Indetectável significa intransmissível
Entre os resultados mais importantes alcançados pelo tratamento está a supressão viral. Quando a carga viral se torna indetectável, o vírus deixa de ser transmitido por via sexual. “O indetectável é igual ao intransmissível. Quando o paciente mantém a carga viral indetectável, ele não transmite o HIV nas relações sexuais”, explica Júlia.
Outro resultado importante é a eliminação da transmissão vertical, que ocorre da mãe para o bebê durante a gestação, parto ou amamentação.
“Nossos municípios já não registram transmissão vertical há muitos anos. Hoje, mesmo quando o diagnóstico ocorre próximo ao parto, existem protocolos que praticamente eliminam o risco de transmissão para a criança”, comenta Julia.
A realidade regional segue o panorama nacional. Em dezembro de 2025, o Brasil foi certificado pela Organização Mundial da Saúde (OMS) por eliminar a transmissão vertical do HIV. O país tornou-se o maior e mais populoso do mundo a atingir esse marco, garantindo que o vírus não seja transmitido durante a gestação, parto ou amamentação.
Prevenção vai além do preservativo
Além dos testes rápidos e do uso de preservativos, o SUS oferece outras estratégias de prevenção. Uma delas é a Profilaxia Pós-Exposição (PEP), indicada para situações de risco e que deve ser iniciada em até 72 horas após a exposição ao vírus.
Outra é a Profilaxia Pré-Exposição (PrEP), destinada a pessoas que desejam reduzir o risco de infecção pelo HIV antes de eventuais exposições.
“A prevenção é combinada. Não existe apenas uma forma de prevenção. Temos preservativos, vacinas, testagem, PEP e PrEP. Quanto mais estratégias a pessoa utilizar, maior será sua proteção”, comenta Julia.
Serviço também atende outras condições
Além do acompanhamento de pessoas vivendo com HIV, o SAE/CRAIP atua no atendimento de pacientes com hepatites virais, sífilis e outras infecções sexualmente transmissíveis.
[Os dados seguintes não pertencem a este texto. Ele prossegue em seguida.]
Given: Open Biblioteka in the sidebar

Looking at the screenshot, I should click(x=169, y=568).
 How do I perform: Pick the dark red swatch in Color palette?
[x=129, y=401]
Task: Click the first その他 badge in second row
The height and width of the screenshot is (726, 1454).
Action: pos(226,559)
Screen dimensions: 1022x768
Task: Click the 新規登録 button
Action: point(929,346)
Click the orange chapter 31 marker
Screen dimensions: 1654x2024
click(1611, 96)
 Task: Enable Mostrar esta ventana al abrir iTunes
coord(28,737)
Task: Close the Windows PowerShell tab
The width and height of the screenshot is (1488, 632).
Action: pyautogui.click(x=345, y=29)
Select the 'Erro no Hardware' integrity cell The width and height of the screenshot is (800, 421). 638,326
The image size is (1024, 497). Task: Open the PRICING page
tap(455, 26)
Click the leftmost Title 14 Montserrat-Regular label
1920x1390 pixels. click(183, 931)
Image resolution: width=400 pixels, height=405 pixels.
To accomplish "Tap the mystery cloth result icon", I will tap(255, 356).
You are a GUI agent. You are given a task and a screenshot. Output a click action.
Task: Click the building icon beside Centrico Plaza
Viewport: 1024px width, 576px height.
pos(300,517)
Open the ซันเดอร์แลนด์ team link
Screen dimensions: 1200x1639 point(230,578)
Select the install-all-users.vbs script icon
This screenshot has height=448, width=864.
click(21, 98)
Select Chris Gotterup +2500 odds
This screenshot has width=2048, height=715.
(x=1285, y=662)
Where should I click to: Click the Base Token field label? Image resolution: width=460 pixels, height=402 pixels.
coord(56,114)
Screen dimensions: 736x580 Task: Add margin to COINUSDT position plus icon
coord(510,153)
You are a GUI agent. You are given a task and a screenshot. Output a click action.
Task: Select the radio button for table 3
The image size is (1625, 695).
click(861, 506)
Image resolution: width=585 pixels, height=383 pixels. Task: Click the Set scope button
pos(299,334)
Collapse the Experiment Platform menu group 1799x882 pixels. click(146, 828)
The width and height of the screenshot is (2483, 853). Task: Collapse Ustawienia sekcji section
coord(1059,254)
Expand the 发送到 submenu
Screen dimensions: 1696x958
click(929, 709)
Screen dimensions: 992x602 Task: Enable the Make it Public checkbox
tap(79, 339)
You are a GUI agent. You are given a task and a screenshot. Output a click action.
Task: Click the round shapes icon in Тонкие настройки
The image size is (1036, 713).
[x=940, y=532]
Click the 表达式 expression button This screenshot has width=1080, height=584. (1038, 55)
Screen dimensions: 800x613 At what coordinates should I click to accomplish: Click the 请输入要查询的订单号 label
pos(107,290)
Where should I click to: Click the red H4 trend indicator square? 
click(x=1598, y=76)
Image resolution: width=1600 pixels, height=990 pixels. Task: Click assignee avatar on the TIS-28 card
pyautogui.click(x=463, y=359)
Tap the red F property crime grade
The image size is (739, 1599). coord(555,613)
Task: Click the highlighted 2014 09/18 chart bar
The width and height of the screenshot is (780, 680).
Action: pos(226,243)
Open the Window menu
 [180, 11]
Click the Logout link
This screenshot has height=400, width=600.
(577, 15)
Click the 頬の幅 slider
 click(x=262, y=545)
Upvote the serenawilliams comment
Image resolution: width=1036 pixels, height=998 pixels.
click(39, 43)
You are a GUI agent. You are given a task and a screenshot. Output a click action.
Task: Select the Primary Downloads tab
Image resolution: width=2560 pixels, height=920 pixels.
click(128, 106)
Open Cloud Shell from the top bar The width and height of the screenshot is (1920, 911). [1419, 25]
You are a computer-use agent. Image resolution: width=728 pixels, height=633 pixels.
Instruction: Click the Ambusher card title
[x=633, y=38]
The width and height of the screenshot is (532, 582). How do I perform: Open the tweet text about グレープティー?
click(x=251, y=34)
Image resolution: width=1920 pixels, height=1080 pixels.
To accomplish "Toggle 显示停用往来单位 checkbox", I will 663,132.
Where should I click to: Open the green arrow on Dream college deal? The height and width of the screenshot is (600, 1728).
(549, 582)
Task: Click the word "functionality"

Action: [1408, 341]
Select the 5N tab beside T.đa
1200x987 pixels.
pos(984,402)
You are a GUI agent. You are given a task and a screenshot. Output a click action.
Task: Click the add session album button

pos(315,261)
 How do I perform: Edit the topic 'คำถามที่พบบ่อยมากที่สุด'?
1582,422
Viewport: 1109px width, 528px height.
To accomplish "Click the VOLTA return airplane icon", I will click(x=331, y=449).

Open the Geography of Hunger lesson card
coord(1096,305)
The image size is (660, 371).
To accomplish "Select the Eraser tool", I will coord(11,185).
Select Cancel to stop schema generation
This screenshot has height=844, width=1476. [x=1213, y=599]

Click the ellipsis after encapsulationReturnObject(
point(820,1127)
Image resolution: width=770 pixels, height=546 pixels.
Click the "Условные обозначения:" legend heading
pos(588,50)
O serviço acompanha gestantes vivendo com HIV, crianças expostas ao vírus durante a gestação e usuários de PrEP e PEP, além de promover atividades de educação em saúde e capacitação de profissionais dos 26 municípios da região.
A equipe atual é formada pela enfermeira Julia de Moura Quintana, pela farmacêutica Cláudia Bassanello, pela técnica de enfermagem Solange Piovesan, pela médica Vanessa Binotto e pela psicóloga Izabel de Fátima Caeran. Há cerca de três meses, o serviço funciona em novo endereço, na Rua José Cañellas, 450, em frente à Digiconta, em Frederico Westphalen.